### What to work on
A. In the passage on JNOV motions, how many days' notice must a California trial court give the parties before granting JNOV on its own motion?
B. List every ground for a new trial under Section 657 that the passage on JNOV motions names.
C. In the passage on JNOV motions, rewrite the paragraph beginning "The critical difference for attorneys weighing their options" as a shorter version that keeps its main facts.

The court’s power to rule also has a hard expiration. If a JNOV motion is not decided within 60 days after the clerk mails notice of entry of judgment (or 60 days after any party serves that notice), the motion is automatically denied by operation of law. No extension is possible. This is the same jurisdictional cutoff that governs new trial motions, and it catches attorneys off guard more often than you might expect.1California Legislative Information. California Code of Civil Procedure – Section 629

The Court Acting on Its Own

California is among the jurisdictions that allow a trial court to grant JNOV on its own initiative, without either party filing a motion. Section 629(a) explicitly authorizes the court to act “of its own motion” after giving the parties five days’ notice.1California Legislative Information. California Code of Civil Procedure – Section 629 This power exists so a trial judge who recognizes an unsupportable verdict does not have to wait for a party to raise the issue. In reality, courts rarely exercise this authority, but the possibility reinforces the principle that verdicts must rest on legally sufficient evidence regardless of whether anyone objects.

JNOV vs. Motion for a New Trial

Parties who lose at trial often file both a JNOV motion and a motion for a new trial. The two remedies serve different purposes and have different standards, even though they share the same filing window.

A JNOV motion asks the court to throw out the verdict and enter judgment the other way because the evidence was legally insufficient. The outcome, if granted, is a final judgment in favor of the losing party. A new trial motion, by contrast, asks the court to start over. The grounds for a new trial under Section 657 are much broader:

  • Procedural irregularity: something prevented a fair trial
  • Juror misconduct: a juror violated court instructions or concealed bias
  • Surprise or accident: something unexpected occurred that ordinary caution could not have prevented
  • New evidence: material evidence has been discovered that was not available at trial
  • Excessive or inadequate damages: the award was unreasonable given the evidence
  • Insufficient evidence: the verdict was against the weight of evidence or contrary to law
  • Legal errors at trial: the court made errors that were objected to during proceedings

The critical difference for attorneys weighing their options: a new trial motion gives the judge more discretion. A judge can grant a new trial when the evidence was technically sufficient but the verdict seems unjust on the whole. JNOV requires the judge to find the evidence was legally insufficient, a much narrower inquiry. Because JNOV replaces the verdict entirely rather than ordering a do-over, courts approach it with more caution.

### Stored rows
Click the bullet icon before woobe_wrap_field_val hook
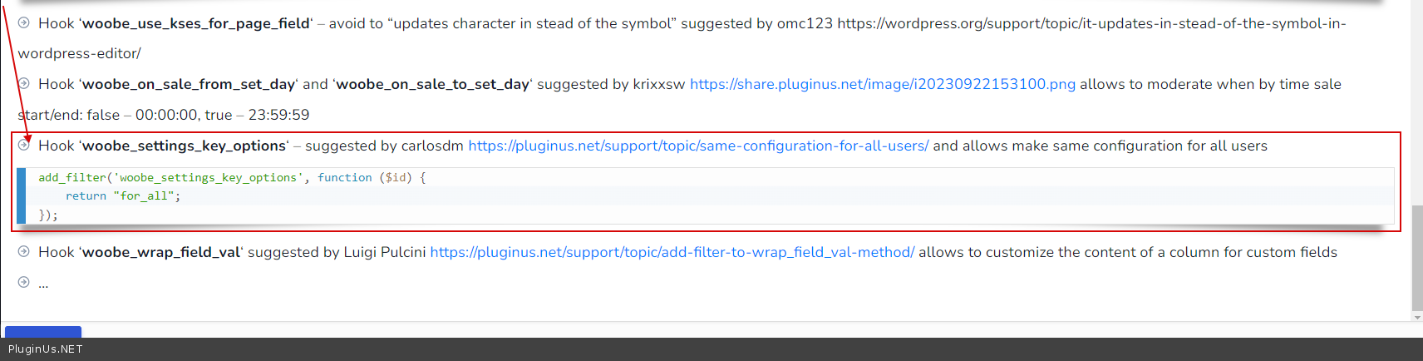The width and height of the screenshot is (1423, 361). click(x=24, y=251)
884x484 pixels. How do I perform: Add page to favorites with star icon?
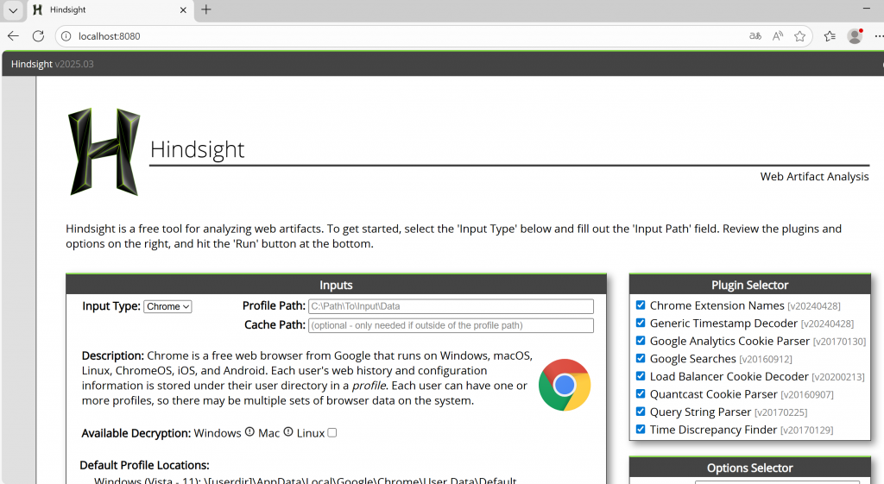(x=799, y=36)
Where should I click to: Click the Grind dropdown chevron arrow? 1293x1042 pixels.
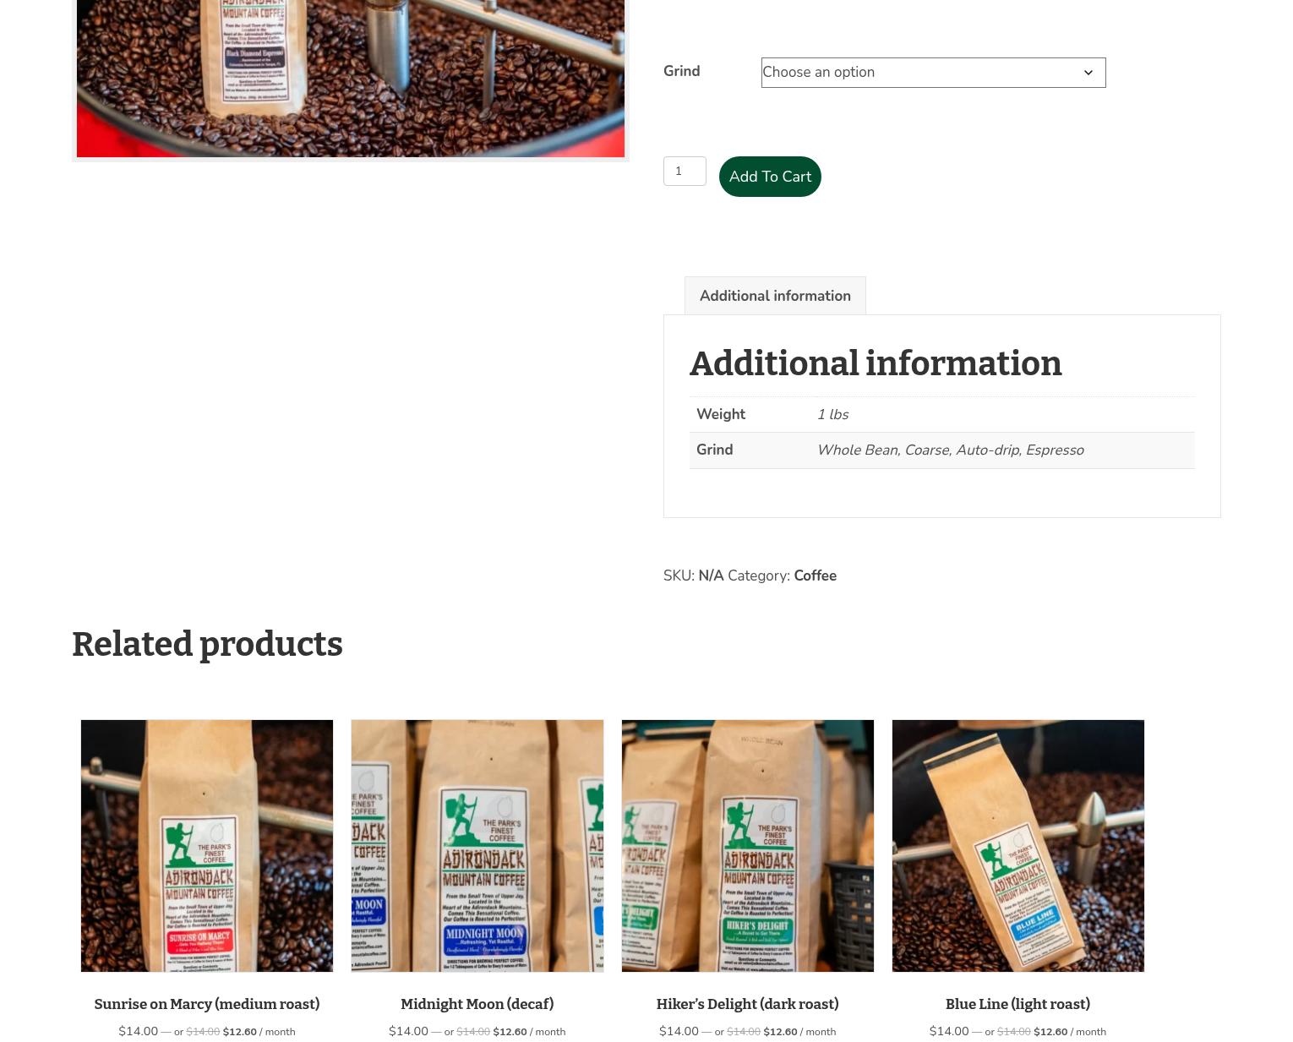click(1088, 73)
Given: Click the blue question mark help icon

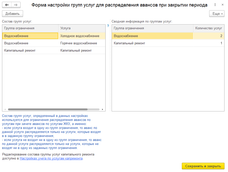Looking at the screenshot, I should click(x=108, y=26).
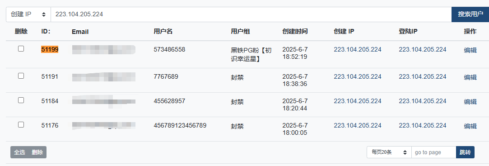Screen dimensions: 489x166
Task: Mark the checkbox next to ID 51176
Action: click(21, 124)
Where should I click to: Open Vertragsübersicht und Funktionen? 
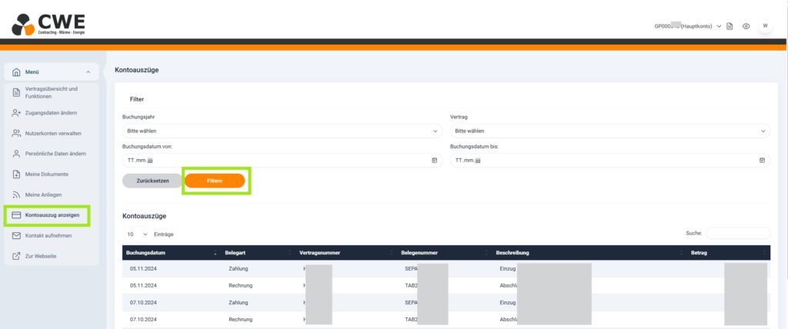click(x=51, y=92)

### Solutions in order
A. Five days.

B.
- Procedural irregularity
- Juror misconduct
- Surprise or accident
- New evidence
- Excessive or inadequate damages
- Insufficient evidence
- Legal errors at trial

C. A new trial motion gives the judge more discretion. The judge can order a new trial even when the evidence was technically sufficient, if the verdict seems unjust overall. JNOV demands a narrower finding that the evidence was legally insufficient. Because JNOV replaces the verdict outright instead of ordering a new trial, courts treat it more cautiously.